Table of Contents
Are we looking for AI gold in the wrong places?
Probability vs. Accuracy
Applying Reinforcement Learning to Software
Home Technology peripherals AI Are large language models wrong for coding?

Are large language models wrong for coding?

Jun 05, 2023 pm 12:34 PM
coding tool Artificial

Reinforcement learning models beat generative AI when the goal is accuracy, consistency, game mastery, or finding one correct answer.

Large language models, such as GPT-4, are impressive because they can generate high-quality, smooth and natural text that is extremely convincing. Sadly, so does the hype: Microsoft researchers breathlessly describe the Microsoft-funded OpenAI GPT-4 model as demonstrating "a spark of artificial general intelligence."

Of course, unless Microsoft is referring to a tendency to hallucinate, the generated error text must be wrong. GPT is not good at playing games such as chess and Go, it is not good at mathematics, and the code it writes may have errors and subtle loopholes.

This does not mean that large language models are all hype. We need some new angles to discuss generative artificial intelligence (GenAI) without over exaggerating its differences from other technologies.

As detailed in an IEEESpectrum article, some experts, such as OpenAI’s Ilya Sutskever, believe that adding reinforcement learning with human feedback can eliminate the LLM illusion. But others, like Meta's Yann LeCun and Geoff Hinton (recently retired from Google), think more fundamental flaws in large language models are at work.

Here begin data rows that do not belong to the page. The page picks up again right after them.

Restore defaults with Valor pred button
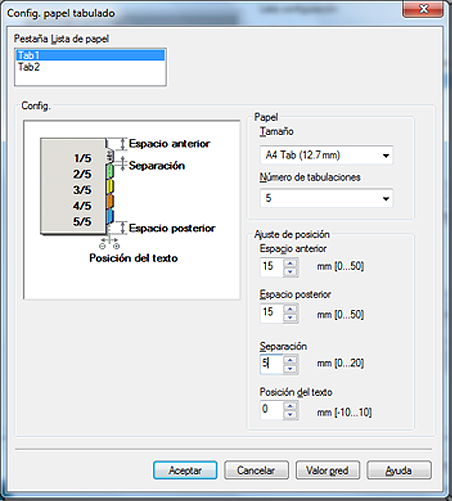This screenshot has height=501, width=452. click(327, 470)
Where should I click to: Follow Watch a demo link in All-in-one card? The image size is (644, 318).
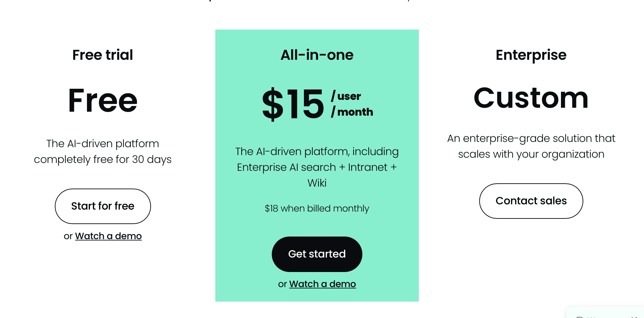[x=322, y=284]
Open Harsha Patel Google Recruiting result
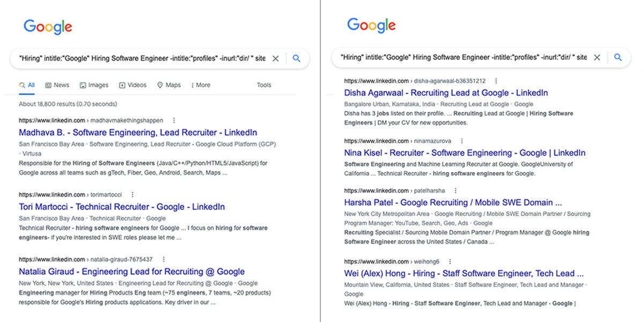Screen dimensions: 644x322 [x=453, y=202]
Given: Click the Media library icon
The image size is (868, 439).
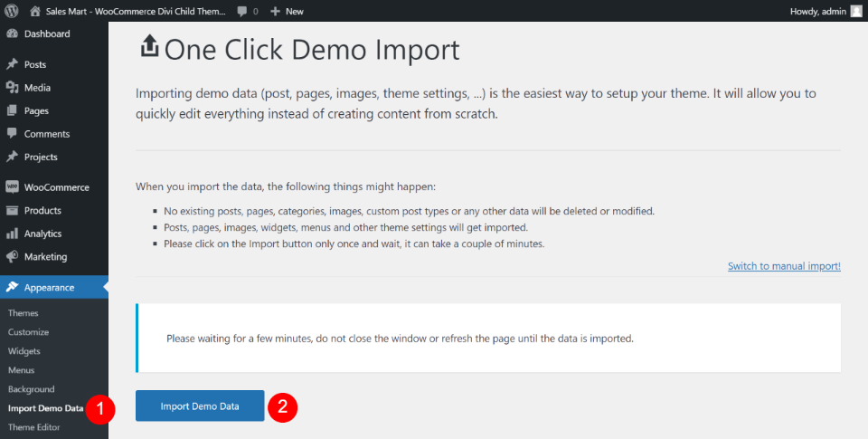Looking at the screenshot, I should click(12, 88).
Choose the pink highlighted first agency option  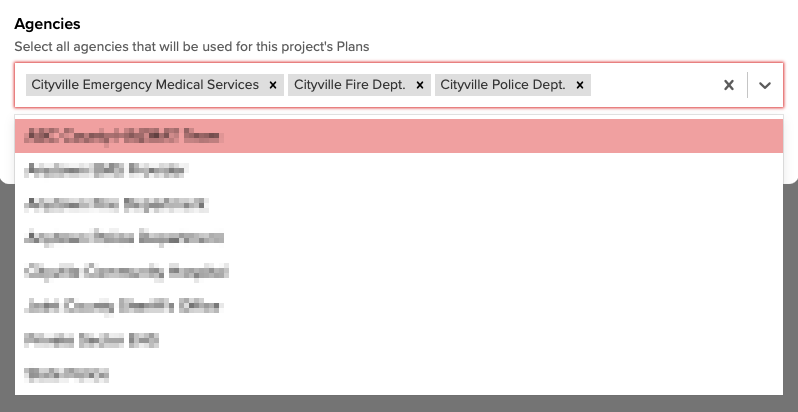click(x=399, y=136)
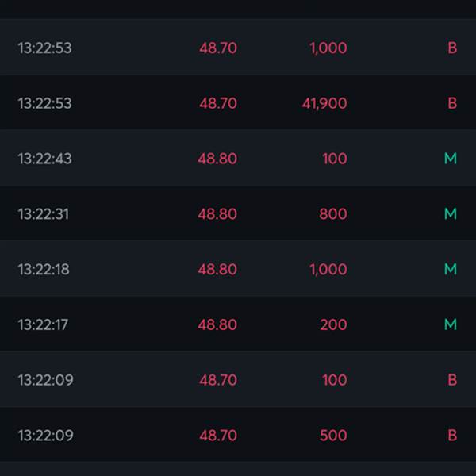Click the 48.70 price on the 41,900 trade
476x476 pixels.
click(218, 103)
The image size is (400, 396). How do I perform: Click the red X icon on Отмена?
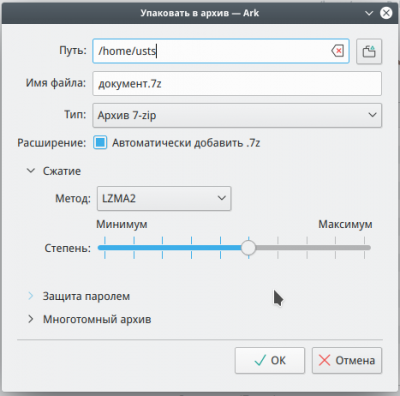pyautogui.click(x=324, y=360)
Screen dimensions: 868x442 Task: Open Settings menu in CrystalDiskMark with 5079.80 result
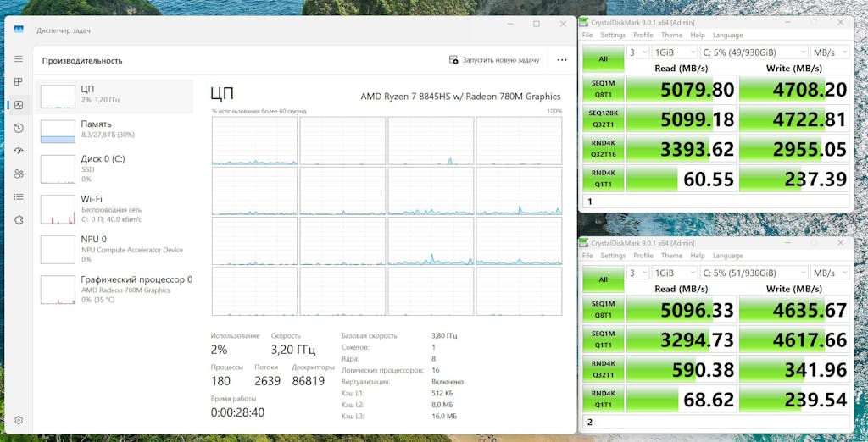tap(613, 36)
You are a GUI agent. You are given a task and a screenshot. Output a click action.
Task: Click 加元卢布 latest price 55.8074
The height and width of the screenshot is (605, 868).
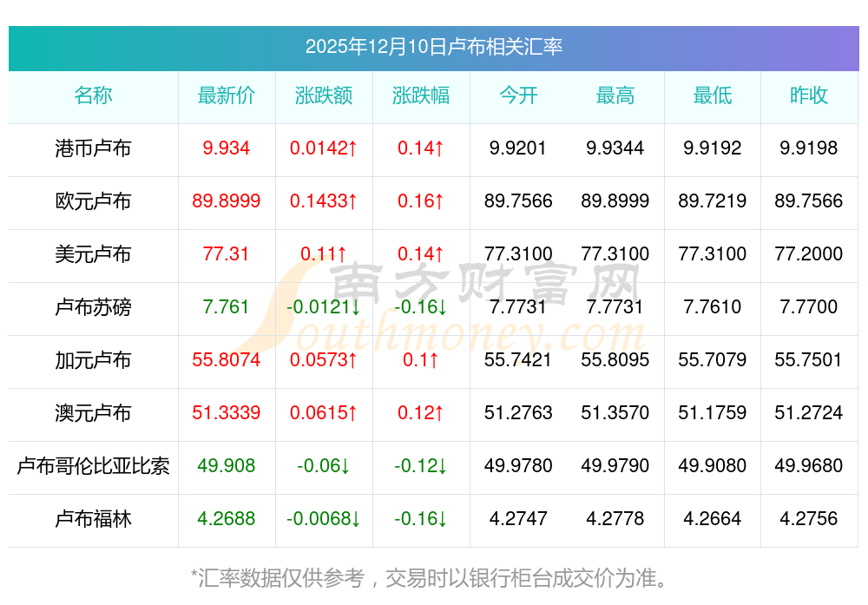(x=227, y=360)
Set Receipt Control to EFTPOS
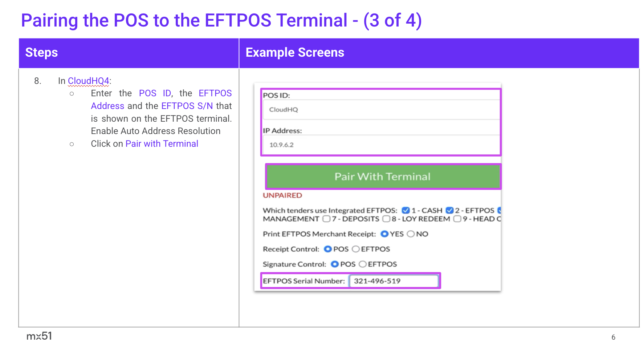The image size is (644, 356). [x=356, y=249]
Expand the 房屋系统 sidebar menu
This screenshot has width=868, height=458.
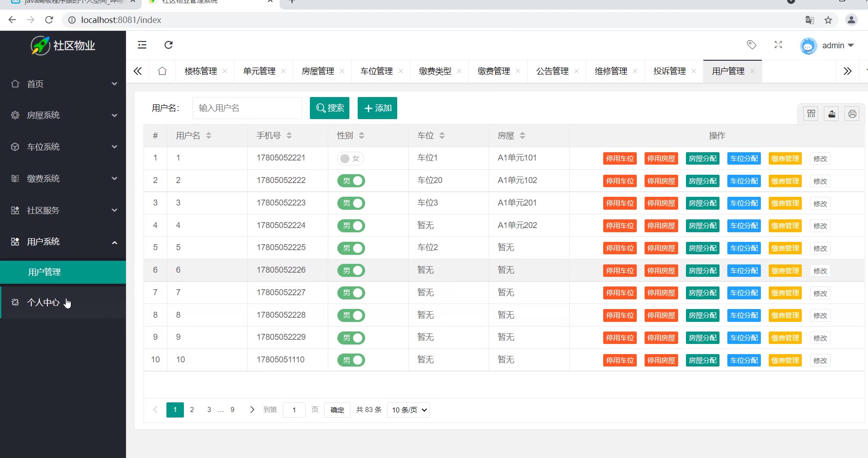(63, 115)
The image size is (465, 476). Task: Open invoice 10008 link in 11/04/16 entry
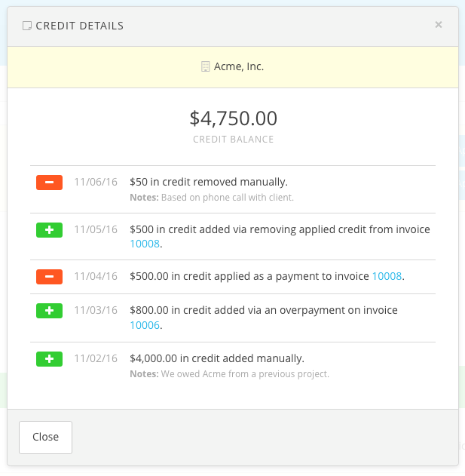point(387,276)
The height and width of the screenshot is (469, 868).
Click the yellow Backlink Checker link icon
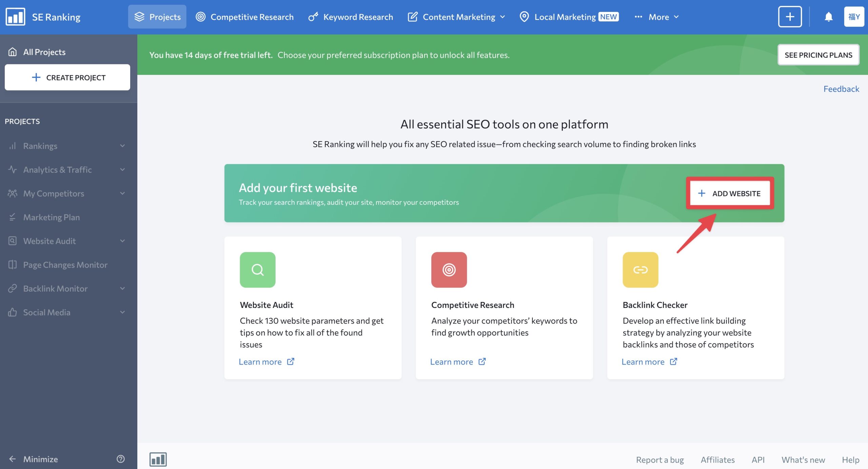tap(640, 270)
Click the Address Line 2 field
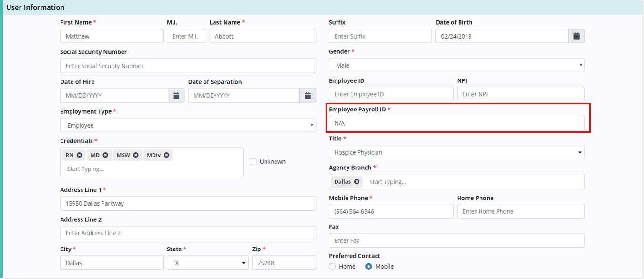Image resolution: width=644 pixels, height=279 pixels. click(188, 233)
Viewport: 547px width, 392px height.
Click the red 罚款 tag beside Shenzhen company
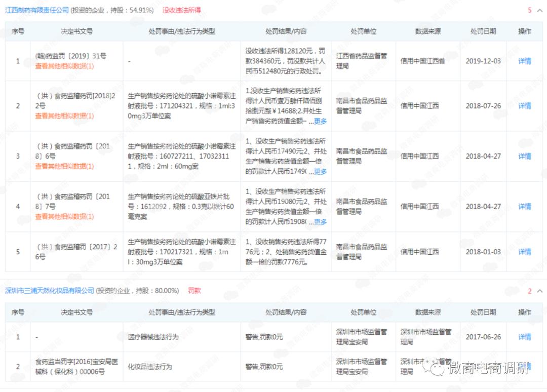[194, 291]
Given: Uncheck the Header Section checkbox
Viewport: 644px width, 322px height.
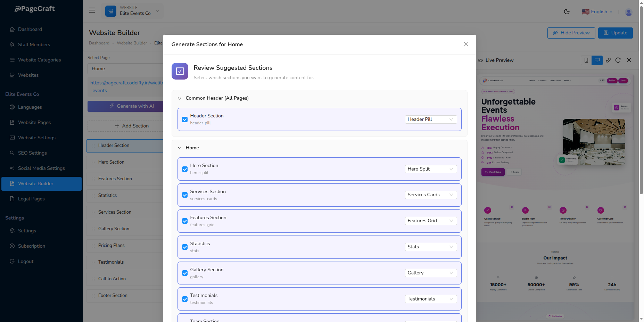Looking at the screenshot, I should pos(185,119).
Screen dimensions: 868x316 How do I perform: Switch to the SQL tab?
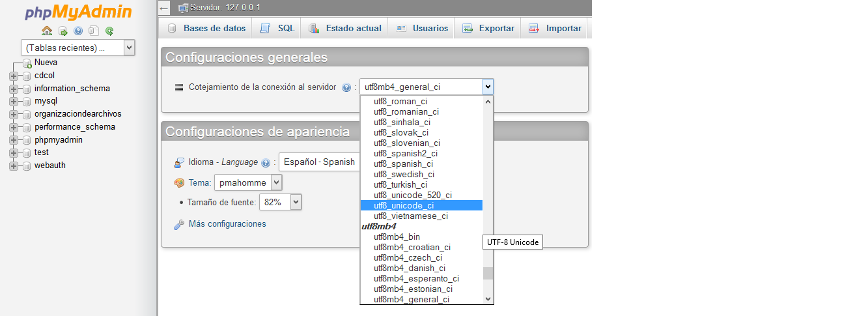pos(278,28)
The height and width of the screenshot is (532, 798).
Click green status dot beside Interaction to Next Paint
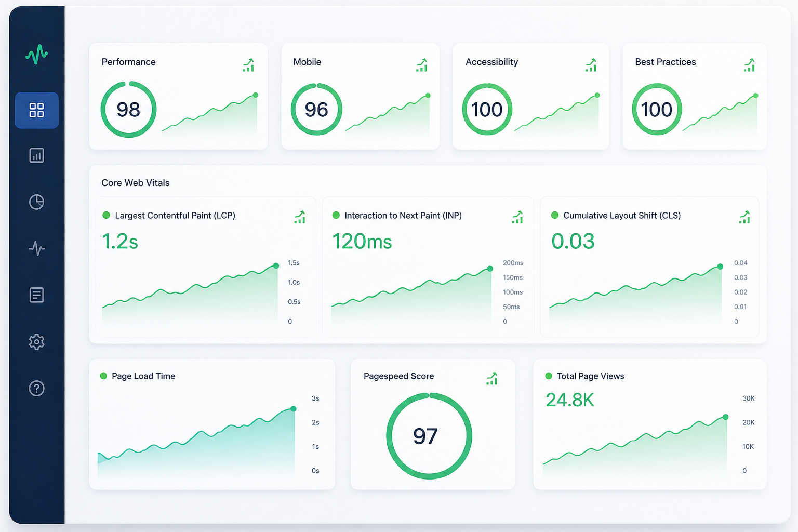coord(336,215)
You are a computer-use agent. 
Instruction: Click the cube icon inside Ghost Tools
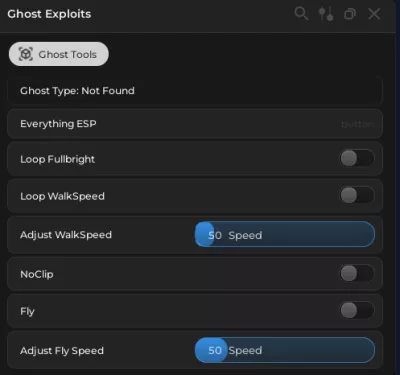pos(26,54)
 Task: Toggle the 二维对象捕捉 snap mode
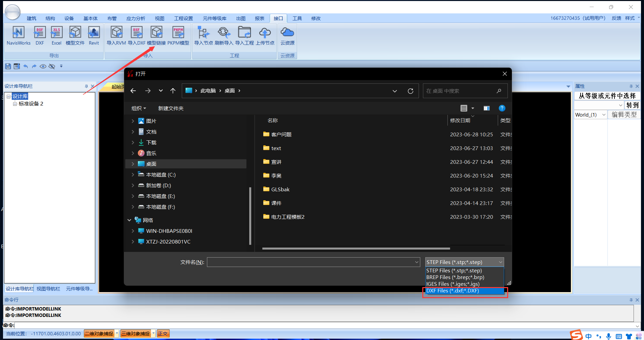click(99, 334)
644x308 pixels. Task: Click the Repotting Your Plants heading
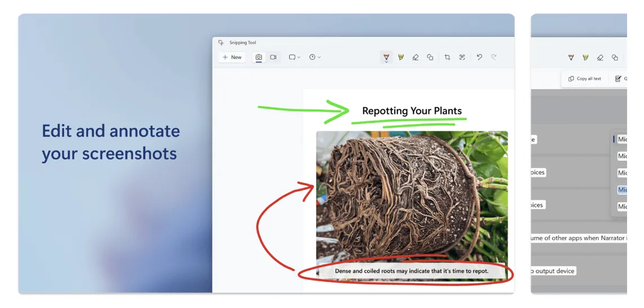(412, 111)
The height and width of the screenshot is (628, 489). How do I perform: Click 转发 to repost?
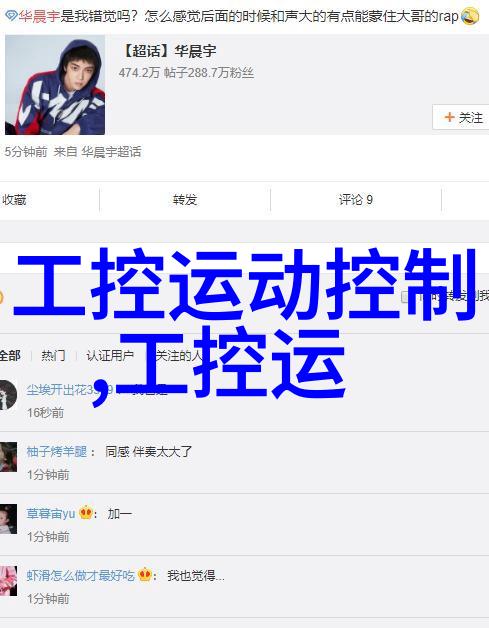185,199
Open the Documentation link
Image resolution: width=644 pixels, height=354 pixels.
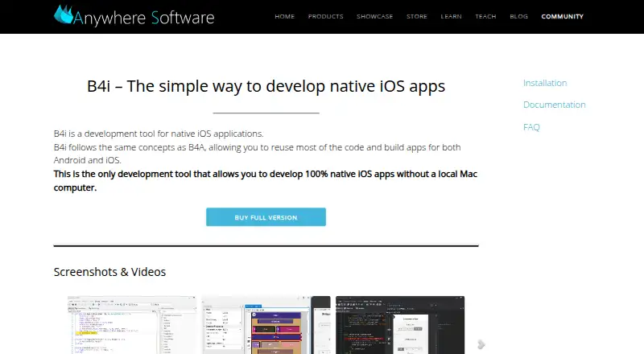click(554, 105)
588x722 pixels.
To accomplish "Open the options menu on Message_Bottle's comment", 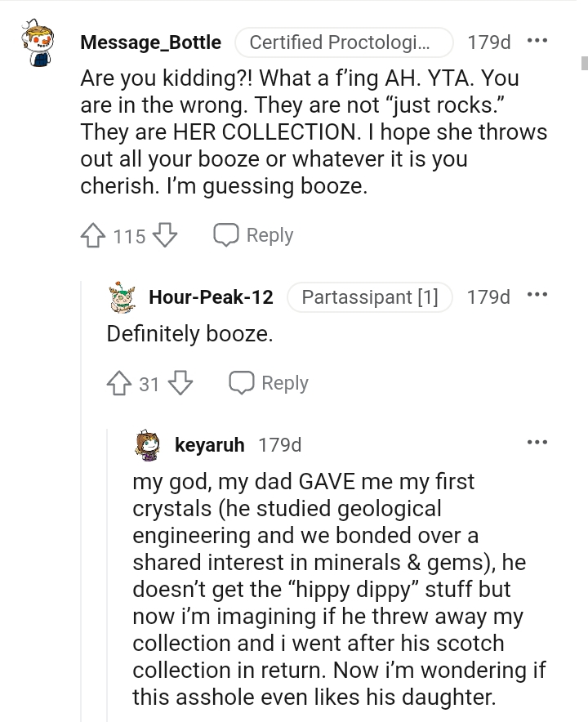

Both believe that large language models lack the non-linguistic knowledge that is crucial to understanding the underlying reality that language describes.

Diffblue CEO Mathew Lodge pointed out in an interview that there is a better solution. He said, "Small, fast, and cheap to run reinforcement learning models can easily defeat large language models with hundreds of billions of parameters in a variety of tasks, from playing games to writing code."

Are we looking for AI gold in the wrong places?

What Lodge is saying is that generative AI certainly has its uses, but perhaps we are trying to It forces the introduction of an area of ​​reinforcement learning for which it is not well suited. Take games for example.

Levy Rozman, a chess grandmaster, posted a video of himself playing against ChatGPT (chat-based artificial intelligence). The model made a series of ridiculous and illegal moves, including capturing its own pieces. The best open source chess software (Stockfish, which doesn't use neural networks at all) lets ChatGPT beat it in less than 10 moves because the large language model can't find legal moves. This proves that large language models fall far short of the claims of general artificial intelligence, and this is not an isolated example.

Due to its reinforcement learning algorithm, Google AlphaGo is the best performing Go artificial intelligence currently. Reinforcement learning works by generating different solutions to a problem, trying them, using the results to improve the next suggestion, and then repeating the process thousands of times to find the best result.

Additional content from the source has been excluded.